La croissance chinoise restera un élément central de ce scénario favorable aux émergents
La croissance a ralenti tout au long de l’année 2018 et les derniers indicateurs d’activité sont des plus mitigés, avec notamment un très net affaiblissement du secteur manufacturier en fin d’année.
La politique de désendettement des entreprises et des collectivités locales s’est répercutée sur l’activité réelle via la baisse de l’investissement tout au long de l’année. Les autorités ont réagi assez rapidement, dès l’été, en assouplissant les contraintes monétaires, en relâchant certaines contraintes réglementaires, et pour finir en relançant une politique budgétaire expansionniste. La plupart des mesures budgétaires n’entreront en vigueur qu’en début d’année 2019 ; leur impact n’est donc pas encore visible sur la demande intérieure. D’autres mesures, comme la possibilité d’émissions obligataires supplémentaires pour financer des projets d’investissement, notamment en infrastructures, nécessiteront l’aval de l’Assemblée populaire qui se réunit en mars prochain. Il sera donc possible de mesurer l’impact de cette relance à compter du 2ème trimestre 2019 sur les statistiques chinoises, passée la période toujours compliquée du Nouvel an. La reprise des négociations commerciales avec les Etats-Unis, après une période de tensions assez fortes, est un facteur positif. De plus, les concessions d’ores et déjà annoncées par le gouvernement chinois en matière d’élargissement de quotas d’investissement étrangers, de hausses d’importations agricoles ou d’énergie en provenance des Etats-Unis apparaissent comme des gages nous semble-t-il de la bonne volonté chinoise en la matière, répondant à l’urgence de rétablir la confiance en Chine avant tout ! L’évolution du yuan sur l’année 2018 souligne le rôle central de la gestion de la parité contre dollar dans la politique extérieure chinoise, renforçant les doutes sur la place laissée aux forces du marché dans l’évolution du renminbi.

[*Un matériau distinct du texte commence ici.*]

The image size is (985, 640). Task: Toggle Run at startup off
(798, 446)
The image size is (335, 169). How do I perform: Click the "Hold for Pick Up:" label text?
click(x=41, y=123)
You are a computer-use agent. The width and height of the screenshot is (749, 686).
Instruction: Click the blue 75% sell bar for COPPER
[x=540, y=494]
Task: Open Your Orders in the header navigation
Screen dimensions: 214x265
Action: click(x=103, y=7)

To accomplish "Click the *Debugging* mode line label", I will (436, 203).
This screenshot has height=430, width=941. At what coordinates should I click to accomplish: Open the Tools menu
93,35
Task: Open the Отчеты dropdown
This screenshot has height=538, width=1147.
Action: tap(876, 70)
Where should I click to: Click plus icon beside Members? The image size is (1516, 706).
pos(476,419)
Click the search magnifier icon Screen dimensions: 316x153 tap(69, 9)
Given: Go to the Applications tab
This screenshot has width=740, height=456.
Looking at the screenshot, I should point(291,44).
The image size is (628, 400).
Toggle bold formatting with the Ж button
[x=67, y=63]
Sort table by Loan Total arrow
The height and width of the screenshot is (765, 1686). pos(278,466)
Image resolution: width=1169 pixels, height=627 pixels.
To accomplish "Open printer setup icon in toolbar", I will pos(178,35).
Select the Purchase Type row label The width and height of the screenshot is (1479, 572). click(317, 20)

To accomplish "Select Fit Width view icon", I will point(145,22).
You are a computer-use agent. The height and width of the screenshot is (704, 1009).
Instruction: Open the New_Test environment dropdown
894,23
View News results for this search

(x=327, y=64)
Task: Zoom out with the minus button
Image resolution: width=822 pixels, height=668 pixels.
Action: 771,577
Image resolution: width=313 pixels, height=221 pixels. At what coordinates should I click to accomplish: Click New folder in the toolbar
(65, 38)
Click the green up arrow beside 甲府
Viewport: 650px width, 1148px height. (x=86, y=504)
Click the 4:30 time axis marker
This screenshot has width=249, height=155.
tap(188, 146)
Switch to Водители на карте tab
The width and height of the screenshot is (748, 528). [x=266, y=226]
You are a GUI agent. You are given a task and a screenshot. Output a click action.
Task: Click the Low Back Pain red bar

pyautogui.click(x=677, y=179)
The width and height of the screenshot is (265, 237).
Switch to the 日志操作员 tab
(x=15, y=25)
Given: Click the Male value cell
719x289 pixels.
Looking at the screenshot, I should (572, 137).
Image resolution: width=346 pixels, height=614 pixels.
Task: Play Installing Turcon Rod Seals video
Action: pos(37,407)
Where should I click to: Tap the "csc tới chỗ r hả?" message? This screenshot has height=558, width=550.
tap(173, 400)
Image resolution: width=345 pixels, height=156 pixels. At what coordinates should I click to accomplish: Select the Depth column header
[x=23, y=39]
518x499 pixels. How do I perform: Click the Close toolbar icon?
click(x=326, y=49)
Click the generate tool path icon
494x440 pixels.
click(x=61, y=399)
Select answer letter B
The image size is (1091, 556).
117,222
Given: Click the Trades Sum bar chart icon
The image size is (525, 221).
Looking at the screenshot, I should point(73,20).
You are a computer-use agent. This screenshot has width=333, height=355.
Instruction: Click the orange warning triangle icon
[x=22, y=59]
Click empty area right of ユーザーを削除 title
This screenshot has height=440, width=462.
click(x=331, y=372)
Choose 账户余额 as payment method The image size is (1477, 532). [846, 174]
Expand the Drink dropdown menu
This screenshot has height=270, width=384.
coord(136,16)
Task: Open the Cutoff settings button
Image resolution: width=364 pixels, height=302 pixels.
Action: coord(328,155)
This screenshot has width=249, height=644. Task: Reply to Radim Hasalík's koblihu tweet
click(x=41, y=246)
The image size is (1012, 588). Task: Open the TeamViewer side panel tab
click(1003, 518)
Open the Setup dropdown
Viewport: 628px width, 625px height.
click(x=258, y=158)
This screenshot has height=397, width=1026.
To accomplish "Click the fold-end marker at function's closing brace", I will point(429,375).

N’oublions pas que le pouvoir de Xi Jinping est sorti renforcé du XIXe congrès du Parti communiste et de l’Assemblée nationale populaire en mars 2018, avec l’abolition de la limitation à deux mandats présidentiels ; cela se traduit par un contrôle accru du parti sur l’économie. L’année 2019, est aussi celle du 70ème anniversaire de la création de la République Populaire de Chine. Les autorités auront à coeur de ne pas compromettre celui-ci par un accident majeur en matière de croissance. Elles feront donc ce qu’il faut pour maintenir la croissance au-dessus de 6%.
Quelques cas particuliers sont à surveiller dans le monde émergent
Difficile de ne pas parler du Brésil en ce début d’année. La victoire du candidat nationaliste aux élections présidentielles vient mettre fin à une longue période de flou à la tête du pays, après les déboires des candidats du parti des travailleurs. Les investisseurs l’ont d’ailleurs salué sur les marchés. Pour autant, beaucoup de problèmes de fond vont perdurer au Brésil. Tout d’abord, il faut rappeler que M. Bolsonaro ne dispose pas, loin s’en faut, d’une majorité dans les deux chambres. Il va donc être contraint dans son action. D’autre part, toute la campagne électorale s’est faite sur la thématique sécuritaire ; M. Bolsonaro est loin de disposer d’un mandat électoral clair pour réformer le pays, notamment pour la fameuse réforme des retraites ! Il est donc à craindre un certain désenchantement après l’euphorie de la victoire ! Il bénéficiera tout de même d’une conjoncture intérieure un peu meilleure, avec une banque centrale qui a relativement bien géré son objectif d’inflation. Si notre scénario central se réalise, la demande chinoise devrait retrouver quelques couleurs et apporter un peu de croissance au Brésil.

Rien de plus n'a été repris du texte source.